_GOAL OF THE EXERCISE:_
Could you return the lines below exactly, from the first line up to and including the line that holds "Given: Open first"?

Start of GIVEN DATA

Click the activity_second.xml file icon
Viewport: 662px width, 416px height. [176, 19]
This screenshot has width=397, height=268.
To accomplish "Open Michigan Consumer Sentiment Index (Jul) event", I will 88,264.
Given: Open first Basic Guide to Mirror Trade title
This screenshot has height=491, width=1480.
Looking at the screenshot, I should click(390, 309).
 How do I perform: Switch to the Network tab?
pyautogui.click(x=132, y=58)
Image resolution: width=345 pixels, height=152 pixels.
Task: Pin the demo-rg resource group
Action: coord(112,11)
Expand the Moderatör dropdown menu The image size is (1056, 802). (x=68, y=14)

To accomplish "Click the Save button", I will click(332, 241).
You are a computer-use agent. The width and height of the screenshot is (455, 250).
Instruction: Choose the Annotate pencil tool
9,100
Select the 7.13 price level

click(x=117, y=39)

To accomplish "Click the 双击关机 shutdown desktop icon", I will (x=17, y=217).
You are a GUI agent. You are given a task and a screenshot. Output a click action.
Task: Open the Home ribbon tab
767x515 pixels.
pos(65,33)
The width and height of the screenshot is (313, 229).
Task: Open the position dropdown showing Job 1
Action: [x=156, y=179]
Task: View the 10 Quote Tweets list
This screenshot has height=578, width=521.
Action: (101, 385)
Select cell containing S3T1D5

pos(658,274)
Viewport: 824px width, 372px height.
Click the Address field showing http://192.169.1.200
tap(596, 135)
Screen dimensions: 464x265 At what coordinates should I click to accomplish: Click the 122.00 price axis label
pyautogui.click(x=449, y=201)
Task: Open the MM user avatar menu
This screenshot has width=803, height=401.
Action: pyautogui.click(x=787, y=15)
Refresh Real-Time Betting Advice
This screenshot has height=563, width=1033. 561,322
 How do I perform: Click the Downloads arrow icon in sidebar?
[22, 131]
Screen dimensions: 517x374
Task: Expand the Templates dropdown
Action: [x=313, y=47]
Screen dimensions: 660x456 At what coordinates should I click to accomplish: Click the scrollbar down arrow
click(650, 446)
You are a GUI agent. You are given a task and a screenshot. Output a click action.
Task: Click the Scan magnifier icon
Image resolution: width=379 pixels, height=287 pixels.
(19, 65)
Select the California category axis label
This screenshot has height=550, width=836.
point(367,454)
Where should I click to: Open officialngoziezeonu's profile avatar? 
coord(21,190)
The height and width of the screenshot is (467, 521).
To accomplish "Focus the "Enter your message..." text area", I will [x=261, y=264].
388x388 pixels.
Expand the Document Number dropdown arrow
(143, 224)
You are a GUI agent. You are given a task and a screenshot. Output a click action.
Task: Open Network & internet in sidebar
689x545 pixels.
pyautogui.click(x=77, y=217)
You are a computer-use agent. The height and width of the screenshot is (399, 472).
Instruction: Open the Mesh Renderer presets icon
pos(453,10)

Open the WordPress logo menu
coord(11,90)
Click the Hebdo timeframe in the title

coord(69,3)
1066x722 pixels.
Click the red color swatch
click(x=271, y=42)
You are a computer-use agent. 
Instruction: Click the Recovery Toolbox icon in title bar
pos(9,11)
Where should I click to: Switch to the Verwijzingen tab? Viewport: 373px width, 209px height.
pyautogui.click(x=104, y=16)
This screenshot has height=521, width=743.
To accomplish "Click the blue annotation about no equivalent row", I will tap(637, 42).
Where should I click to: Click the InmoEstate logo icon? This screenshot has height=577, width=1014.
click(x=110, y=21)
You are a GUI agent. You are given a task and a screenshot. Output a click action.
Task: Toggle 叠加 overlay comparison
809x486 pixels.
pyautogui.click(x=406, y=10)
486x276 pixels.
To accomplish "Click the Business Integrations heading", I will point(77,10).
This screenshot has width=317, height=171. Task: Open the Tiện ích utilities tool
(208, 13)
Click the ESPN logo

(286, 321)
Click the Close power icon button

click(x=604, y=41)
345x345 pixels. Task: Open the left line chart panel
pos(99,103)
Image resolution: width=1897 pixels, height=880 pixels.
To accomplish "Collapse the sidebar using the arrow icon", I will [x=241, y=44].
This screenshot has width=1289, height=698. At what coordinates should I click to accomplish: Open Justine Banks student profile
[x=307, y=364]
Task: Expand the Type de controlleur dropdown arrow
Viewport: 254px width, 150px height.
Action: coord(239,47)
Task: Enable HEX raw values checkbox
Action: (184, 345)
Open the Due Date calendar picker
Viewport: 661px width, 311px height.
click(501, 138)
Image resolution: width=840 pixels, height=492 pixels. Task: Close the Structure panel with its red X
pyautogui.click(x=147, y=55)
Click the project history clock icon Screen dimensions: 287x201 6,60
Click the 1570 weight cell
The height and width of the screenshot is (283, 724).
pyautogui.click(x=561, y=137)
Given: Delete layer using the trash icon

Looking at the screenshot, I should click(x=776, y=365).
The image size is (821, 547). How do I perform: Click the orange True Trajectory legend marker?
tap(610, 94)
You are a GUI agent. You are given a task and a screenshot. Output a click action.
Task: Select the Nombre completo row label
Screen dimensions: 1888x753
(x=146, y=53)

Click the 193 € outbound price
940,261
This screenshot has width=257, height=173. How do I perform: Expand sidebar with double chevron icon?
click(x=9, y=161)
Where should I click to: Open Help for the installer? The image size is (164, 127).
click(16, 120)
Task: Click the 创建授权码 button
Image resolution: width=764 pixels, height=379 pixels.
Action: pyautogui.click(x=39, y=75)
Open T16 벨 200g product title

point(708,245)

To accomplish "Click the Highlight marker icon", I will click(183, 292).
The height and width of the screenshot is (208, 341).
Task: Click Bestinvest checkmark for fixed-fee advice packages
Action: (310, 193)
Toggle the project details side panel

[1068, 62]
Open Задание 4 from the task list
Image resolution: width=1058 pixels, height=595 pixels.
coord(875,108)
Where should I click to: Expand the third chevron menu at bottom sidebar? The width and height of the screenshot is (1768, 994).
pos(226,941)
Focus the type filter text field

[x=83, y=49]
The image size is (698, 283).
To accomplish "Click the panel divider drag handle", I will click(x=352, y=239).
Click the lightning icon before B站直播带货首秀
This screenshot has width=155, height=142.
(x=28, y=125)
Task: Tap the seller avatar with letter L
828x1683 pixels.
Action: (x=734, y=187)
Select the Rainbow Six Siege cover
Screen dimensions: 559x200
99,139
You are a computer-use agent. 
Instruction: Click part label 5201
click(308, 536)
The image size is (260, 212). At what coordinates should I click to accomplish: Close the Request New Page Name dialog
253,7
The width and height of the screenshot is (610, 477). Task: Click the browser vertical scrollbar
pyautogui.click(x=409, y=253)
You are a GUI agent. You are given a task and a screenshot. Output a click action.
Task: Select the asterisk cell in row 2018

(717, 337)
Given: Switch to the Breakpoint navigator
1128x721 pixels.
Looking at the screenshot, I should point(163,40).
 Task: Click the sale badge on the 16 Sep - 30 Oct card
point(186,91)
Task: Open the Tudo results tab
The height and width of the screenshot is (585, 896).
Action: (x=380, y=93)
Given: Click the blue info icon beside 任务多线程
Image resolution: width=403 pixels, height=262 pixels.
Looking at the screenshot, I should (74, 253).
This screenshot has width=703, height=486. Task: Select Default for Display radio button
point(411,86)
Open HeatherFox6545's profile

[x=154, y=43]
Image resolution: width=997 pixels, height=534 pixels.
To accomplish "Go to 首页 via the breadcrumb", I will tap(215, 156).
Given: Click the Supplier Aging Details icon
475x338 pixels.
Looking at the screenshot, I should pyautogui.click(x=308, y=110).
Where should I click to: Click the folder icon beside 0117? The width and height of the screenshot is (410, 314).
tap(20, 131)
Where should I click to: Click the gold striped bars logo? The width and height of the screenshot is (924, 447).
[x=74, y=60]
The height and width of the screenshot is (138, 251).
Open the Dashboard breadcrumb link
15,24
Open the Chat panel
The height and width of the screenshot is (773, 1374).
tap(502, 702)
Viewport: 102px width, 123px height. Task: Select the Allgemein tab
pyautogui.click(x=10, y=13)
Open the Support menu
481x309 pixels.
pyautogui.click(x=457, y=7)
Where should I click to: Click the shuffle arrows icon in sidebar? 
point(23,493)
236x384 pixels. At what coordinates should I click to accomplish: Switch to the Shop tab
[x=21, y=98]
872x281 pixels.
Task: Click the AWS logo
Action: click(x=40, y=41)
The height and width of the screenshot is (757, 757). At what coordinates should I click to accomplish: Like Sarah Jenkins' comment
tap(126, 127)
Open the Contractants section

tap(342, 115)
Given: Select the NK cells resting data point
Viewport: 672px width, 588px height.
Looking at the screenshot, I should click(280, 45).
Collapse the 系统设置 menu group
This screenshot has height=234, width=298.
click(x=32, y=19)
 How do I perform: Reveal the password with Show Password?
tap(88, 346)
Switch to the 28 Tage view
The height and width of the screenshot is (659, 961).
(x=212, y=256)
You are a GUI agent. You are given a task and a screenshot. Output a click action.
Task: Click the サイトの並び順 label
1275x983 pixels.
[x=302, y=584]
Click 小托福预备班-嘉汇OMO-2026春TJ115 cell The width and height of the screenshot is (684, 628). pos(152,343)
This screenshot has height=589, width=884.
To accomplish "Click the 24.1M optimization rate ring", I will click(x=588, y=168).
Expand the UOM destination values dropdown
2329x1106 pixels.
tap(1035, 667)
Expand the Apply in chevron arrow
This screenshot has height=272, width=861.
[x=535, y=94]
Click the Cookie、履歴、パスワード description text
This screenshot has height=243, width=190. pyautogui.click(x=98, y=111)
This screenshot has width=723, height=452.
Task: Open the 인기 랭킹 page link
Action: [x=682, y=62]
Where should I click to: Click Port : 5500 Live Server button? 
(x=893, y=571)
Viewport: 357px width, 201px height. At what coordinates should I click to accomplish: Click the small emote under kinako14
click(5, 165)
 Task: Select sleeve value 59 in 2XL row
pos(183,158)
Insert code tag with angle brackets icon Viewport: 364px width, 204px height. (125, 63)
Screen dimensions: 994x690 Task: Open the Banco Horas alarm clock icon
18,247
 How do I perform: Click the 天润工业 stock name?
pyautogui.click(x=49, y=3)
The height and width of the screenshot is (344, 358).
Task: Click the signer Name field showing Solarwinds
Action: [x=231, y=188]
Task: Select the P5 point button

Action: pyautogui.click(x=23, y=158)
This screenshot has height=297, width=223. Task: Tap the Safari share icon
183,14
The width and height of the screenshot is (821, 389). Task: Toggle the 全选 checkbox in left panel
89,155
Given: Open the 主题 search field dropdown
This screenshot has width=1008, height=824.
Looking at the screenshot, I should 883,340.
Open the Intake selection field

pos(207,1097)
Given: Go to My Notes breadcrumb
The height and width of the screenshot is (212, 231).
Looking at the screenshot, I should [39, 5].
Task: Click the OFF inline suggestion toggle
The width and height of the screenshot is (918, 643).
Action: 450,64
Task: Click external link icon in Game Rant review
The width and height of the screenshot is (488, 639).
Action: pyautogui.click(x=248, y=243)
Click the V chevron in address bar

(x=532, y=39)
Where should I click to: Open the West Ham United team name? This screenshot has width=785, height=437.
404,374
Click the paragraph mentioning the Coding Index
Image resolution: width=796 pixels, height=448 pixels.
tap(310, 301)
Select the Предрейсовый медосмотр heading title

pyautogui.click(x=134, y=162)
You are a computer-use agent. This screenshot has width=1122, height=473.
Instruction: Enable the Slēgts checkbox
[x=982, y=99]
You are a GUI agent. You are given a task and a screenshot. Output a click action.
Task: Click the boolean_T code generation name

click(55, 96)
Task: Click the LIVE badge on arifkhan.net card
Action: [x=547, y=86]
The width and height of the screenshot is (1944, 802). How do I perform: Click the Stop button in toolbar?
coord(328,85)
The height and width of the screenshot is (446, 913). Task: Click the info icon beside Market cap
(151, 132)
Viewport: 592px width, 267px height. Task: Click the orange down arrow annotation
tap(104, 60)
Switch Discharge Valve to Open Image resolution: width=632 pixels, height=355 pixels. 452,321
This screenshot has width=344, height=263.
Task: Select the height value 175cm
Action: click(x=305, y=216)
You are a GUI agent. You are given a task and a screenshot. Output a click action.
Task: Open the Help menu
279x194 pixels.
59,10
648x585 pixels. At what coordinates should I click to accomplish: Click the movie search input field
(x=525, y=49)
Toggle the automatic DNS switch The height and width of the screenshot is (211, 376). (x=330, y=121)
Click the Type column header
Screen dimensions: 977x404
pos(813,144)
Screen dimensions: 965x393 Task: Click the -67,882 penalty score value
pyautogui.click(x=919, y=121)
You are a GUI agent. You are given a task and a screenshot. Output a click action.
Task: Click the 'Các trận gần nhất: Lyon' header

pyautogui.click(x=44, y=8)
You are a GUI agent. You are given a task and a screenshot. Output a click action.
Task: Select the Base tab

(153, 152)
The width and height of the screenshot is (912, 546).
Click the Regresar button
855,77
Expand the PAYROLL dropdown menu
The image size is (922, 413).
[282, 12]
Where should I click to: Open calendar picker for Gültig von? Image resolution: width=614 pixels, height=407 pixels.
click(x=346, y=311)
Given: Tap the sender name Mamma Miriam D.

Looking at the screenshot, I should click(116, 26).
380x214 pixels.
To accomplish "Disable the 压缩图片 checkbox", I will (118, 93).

End of GIVEN DATA

_OUTPUT FOR THIS TASK:_
Click the activity_second.xml file icon
Viewport: 662px width, 416px height. [176, 19]
This screenshot has width=397, height=268.
To accomplish "Open Michigan Consumer Sentiment Index (Jul) event", I will 88,264.
Given: Open first Basic Guide to Mirror Trade title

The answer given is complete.